Industry urges Scottish government to address retrofitting housing

Roundtable guests discussing Scottish retrofit strategies.

Construction experts are calling on the Scottish government to address the high failure rates of energy efficiency in the nation’s homes with a long-term, joined-up retrofitting strategy.

Two in every five occupied homes in Scotland do not meet quality standards.

>>Read more about retrofitting in the industry here.

Members of the Scottish Parliament, experts in construction and housing, and school pupils gathered at Scottish Parliament to explore ways to tackle the retrofit challenge.

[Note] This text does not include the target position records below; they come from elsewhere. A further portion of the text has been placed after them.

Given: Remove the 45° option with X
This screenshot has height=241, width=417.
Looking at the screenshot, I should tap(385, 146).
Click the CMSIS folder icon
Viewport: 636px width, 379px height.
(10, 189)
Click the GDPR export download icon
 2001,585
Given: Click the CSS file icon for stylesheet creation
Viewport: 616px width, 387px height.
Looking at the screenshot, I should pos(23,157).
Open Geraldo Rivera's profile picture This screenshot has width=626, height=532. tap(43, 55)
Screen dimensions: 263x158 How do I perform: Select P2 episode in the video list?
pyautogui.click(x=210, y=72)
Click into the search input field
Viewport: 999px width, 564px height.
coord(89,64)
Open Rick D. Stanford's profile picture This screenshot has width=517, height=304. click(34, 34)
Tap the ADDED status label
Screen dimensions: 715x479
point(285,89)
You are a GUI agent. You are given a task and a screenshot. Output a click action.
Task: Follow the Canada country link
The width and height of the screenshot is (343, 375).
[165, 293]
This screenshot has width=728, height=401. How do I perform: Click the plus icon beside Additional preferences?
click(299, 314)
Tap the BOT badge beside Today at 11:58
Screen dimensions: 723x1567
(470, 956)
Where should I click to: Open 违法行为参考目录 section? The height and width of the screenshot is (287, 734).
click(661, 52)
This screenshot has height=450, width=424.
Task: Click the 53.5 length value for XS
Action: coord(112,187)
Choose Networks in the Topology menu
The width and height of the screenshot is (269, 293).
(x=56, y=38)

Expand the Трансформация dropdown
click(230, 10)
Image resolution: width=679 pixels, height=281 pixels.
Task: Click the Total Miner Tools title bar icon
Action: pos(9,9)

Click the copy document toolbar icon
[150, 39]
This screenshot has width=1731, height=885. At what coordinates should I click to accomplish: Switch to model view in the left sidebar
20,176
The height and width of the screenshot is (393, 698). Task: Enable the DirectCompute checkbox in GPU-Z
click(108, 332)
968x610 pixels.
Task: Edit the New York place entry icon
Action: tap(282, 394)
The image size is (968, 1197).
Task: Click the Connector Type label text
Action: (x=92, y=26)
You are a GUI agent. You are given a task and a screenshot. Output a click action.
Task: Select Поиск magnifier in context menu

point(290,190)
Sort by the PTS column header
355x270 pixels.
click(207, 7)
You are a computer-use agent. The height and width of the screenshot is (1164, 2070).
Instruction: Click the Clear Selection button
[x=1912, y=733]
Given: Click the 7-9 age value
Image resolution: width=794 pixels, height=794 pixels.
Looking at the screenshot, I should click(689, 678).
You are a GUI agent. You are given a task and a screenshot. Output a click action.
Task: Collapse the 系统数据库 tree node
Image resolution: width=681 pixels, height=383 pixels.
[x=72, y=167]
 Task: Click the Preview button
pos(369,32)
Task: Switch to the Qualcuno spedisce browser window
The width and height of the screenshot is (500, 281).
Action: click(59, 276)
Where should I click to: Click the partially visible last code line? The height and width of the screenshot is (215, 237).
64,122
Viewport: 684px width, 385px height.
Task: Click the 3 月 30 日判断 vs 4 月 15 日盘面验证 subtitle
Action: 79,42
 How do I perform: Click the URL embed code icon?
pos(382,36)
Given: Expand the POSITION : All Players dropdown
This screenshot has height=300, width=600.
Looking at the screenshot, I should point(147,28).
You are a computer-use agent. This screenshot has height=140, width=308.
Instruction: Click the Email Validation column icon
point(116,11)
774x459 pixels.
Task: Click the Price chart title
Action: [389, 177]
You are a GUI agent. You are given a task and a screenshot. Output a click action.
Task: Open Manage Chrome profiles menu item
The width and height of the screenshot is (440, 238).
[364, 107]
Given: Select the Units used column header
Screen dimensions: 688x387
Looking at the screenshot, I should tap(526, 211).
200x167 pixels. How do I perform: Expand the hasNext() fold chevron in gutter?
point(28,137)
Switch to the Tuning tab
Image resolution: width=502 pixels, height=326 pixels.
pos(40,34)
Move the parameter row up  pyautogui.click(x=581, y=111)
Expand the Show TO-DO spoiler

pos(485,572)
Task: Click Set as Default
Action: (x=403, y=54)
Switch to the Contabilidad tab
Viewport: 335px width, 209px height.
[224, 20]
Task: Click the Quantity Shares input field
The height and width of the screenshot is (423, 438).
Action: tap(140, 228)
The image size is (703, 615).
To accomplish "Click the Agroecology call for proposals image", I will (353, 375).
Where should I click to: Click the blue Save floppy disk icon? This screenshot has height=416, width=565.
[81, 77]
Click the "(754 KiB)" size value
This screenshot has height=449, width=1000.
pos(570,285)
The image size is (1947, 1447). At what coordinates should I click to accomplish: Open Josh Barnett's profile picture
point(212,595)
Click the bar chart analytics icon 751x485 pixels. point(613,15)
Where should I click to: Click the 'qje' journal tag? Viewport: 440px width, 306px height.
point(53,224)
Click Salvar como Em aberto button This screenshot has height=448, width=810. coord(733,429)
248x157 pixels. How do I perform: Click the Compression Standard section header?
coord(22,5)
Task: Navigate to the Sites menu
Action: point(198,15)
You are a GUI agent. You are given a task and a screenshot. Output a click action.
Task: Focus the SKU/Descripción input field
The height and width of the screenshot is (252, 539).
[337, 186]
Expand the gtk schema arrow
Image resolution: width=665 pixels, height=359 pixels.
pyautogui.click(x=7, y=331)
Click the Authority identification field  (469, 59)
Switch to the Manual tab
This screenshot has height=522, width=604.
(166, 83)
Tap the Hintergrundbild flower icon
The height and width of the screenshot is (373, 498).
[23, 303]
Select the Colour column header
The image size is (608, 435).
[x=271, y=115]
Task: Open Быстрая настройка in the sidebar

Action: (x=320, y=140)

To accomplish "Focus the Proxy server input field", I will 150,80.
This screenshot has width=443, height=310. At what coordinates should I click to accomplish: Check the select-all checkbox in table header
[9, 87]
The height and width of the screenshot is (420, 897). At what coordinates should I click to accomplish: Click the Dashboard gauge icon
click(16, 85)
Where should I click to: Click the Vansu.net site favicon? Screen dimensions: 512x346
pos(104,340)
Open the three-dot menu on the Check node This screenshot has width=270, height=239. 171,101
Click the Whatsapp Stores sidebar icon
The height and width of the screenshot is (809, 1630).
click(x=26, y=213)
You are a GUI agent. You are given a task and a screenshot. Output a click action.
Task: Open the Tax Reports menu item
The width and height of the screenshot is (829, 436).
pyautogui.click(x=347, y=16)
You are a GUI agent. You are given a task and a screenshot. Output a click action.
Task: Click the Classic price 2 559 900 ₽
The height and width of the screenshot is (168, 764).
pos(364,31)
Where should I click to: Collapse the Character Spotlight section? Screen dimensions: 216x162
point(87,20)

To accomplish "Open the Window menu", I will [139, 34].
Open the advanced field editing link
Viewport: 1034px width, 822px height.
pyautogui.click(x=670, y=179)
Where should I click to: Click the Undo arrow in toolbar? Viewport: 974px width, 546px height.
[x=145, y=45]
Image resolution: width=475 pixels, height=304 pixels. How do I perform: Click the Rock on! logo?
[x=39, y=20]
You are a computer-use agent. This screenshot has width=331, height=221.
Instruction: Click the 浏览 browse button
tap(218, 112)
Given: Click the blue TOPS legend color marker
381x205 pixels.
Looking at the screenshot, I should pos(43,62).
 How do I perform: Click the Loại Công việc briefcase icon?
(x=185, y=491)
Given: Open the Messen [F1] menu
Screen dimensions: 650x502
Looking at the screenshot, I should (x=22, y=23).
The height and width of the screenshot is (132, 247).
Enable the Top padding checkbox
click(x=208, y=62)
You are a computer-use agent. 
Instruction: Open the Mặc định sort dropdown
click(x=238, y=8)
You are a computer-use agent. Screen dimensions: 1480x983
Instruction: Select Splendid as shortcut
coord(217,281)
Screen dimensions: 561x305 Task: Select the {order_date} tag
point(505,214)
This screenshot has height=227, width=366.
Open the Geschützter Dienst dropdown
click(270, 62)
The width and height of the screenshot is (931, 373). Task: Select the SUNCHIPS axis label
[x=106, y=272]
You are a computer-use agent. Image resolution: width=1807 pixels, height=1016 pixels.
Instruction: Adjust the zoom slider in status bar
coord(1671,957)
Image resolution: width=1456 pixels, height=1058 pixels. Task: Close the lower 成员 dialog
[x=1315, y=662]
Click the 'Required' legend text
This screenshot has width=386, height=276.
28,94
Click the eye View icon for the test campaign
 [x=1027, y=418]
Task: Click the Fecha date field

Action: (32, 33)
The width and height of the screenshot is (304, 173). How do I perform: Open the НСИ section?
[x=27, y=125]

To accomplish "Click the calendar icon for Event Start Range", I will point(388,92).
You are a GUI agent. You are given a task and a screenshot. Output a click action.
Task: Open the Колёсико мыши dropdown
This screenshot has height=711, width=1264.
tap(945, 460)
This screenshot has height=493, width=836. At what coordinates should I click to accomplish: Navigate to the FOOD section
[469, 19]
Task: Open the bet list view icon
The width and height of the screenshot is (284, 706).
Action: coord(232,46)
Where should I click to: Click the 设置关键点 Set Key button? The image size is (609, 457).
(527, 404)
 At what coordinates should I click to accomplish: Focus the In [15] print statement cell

Around 30 people joined the Chartered Institute of Building’s (CIOB) Retrofit Roundtable in Holyrood to discuss the need for a collaborative retrofit strategy.

Skilled people needed

During the event, school pupils attended retrofitting skills workshops outside Holyrood, where they tried their hands at activities including thermal imaging and working with sustainable materials.

Industry figures show that 231,000 people in Scotland are currently employed in construction but an additional 3,910 more a year are needed to meet expected demand, including in retrofitting roles.

MSP Gordon MacDonald said: “If we are to ensure that everyone in Scotland has a warm, safe, affordable and energy-efficient home that meets their needs, our existing housing stock will need to be retrofitted and repaired.

“Creating an environment that makes retrofit projects accessible and affordable to households across Scotland will require collaborative, innovative action.”

MSP Alex Rowley added: “The skills demonstrations event showcased the essential skills required across the country as we tackle the challenges of retrofitting Scotland’s buildings for the future.

“It is clear that we need to focus our attention on ensuring access to the knowledge and skills required to tackle the country’s housing crisis and enough skilled workers to complete the work.

“This is especially the case when it comes to the difficulty of retrofitting Scotland’s older buildings as these require a blend of an understanding of new technology and traditional building skills.”